• _La tarea_
Traduce al inglés esta oración del fragmento sobre la crítica de arte: «La crítica cultural, que capta menos lectores que el deporte o las noticias políticas, ha sido diezmada totalmente.»

• _Fragmento para leer_
Me quedó dando vueltas una frase de la crítica de cine Pauline Kael que citaste en una de tus publicaciones de Instagram: “en las artes, el crítico es la única fuente de información y el resto es publicidad”. En este contexto, en que se habla de una “crisis de la crítica” y en que internet potencia una suerte de “sociedad de la opinión”, ¿qué ocurre con la crítica de arte? 

—El periodismo se ha ido en picada y básicamente está sostenido de momento por grandes fortunas individuales. No sé dónde vi que, en los últimos diez años, los puestos de periodistas en Estados Unidos habían bajado un 50%. La crítica cultural, que capta menos lectores que el deporte o las noticias políticas, ha sido diezmada totalmente. Entonces hay cada vez menos puestos para críticos y cada vez menos posibilidades de monetizar de forma individual, pero también de forma institucional, periódicos, revistas, y así fortalecer una crítica que dé luces. Sumado a esto, con el tsunami de data diario, vivimos un momento de nuevo analfabetismo, porque la gente no sabe leer en internet y no entiende cómo funcionan los algoritmos. Mi madre, que siempre ha sido una gran lectora, se entretiene mucho con el nuevo Instagram que está aún más focalizado en tus intereses. Ve cosas que a ella le gustan, pero no entiende que eso va dirigido hacia ella, que es una burbuja. Cada vez que interactúa con su teléfono, manda señales para perfeccionar el algoritmo, y eso funciona dentro de una economía informacional y financiera. Esto le pasa a muchísima gente. No se entiende que se está siendo usado. La gran frase que lo resume es que cuando algo es gratis, quien está siendo usado eres tú.

Sí, uno es el producto. Pero quizás ahí surge también un potencial para la crítica. Hoy en día que lo visual es tan preponderante, quizás la figura del crítico se vuelve aún más pertinente, si lo vemos como una persona que ayuda a leer visualmente el entorno.

—Estoy completamente de acuerdo. Y en eso creo que hay un punto esperanzador. Los críticos como decodificadores de imágenes y los artistas como productores de imágenes. Creo que este es inclusive un momento dulce para los artistas, porque todo está en veremos, es decir, los viejos paradigmas se hunden y para levantar nuevos se necesitan luces, ideas hechas imágenes, antes que palabras y formulaciones ideológicas. Nosotros, como decodificadores de imágenes, podemos tener un rol muy importante. Se debería tomar como un reto mayor, porque necesitamos urgentemente cabezas claras y gente con buena pluma para decodificar, para aclarar, para convencer. Y el convencimiento —y esta es una cuestión fundamental de las artes— no solo pasa por hacer un mejor argumento, sino también por lo emocional, y eso los artistas y los críticos lo han entendido siempre. Entonces me parece que sí hay un lugar. El problema es que estamos in media res y hay que encontrar la forma de hacerlo y pagar la renta y comer. Pero de que se puede hacer, se puede. Lo digo yo mismo, porque aquí estoy.

• _Datos_
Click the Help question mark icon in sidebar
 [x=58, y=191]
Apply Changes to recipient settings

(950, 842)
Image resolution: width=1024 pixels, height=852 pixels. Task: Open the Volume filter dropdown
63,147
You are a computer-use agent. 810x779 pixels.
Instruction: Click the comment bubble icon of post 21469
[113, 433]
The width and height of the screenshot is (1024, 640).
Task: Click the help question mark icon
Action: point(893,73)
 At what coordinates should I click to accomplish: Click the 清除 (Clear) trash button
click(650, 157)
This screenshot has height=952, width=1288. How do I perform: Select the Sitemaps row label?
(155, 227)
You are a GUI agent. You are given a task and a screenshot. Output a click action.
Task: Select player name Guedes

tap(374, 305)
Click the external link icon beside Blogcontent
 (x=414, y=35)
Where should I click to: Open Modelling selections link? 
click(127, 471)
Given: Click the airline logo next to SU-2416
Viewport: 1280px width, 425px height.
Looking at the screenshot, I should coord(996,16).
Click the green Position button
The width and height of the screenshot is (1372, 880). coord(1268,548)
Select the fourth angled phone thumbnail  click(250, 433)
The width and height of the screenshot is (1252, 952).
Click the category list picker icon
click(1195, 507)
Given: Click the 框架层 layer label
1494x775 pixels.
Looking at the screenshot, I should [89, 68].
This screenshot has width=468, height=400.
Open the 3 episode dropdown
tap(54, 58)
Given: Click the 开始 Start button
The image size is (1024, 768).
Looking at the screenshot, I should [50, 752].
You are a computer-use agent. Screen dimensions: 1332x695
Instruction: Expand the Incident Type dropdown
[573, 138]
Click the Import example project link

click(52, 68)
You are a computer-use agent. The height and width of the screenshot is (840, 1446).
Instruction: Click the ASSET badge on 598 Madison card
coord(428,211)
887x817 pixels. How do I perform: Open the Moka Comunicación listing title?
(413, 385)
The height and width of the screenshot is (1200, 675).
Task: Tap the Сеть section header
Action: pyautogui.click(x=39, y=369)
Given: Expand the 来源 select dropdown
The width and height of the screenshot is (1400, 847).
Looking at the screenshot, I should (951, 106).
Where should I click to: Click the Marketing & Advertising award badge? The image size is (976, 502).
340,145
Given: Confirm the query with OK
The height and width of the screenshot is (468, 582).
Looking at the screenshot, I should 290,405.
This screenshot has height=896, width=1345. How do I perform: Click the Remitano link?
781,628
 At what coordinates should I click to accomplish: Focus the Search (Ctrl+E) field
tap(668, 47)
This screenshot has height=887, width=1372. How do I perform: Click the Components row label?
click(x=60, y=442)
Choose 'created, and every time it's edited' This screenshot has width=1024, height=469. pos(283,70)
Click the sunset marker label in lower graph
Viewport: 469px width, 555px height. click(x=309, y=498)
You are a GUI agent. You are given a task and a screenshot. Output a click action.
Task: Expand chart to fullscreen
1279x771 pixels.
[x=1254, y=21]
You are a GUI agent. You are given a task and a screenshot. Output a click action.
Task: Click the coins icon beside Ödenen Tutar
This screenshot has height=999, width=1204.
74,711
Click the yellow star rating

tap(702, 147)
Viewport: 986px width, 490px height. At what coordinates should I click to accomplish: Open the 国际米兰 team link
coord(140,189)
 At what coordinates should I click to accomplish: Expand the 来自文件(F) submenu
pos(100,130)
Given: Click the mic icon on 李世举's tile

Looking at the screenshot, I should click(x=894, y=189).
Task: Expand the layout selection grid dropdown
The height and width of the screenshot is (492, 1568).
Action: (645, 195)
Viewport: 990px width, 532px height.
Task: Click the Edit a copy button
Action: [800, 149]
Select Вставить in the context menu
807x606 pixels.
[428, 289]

• _Respuesta final_
Cultural criticism, which attracts fewer readers than sports or political news, has been completely decimated.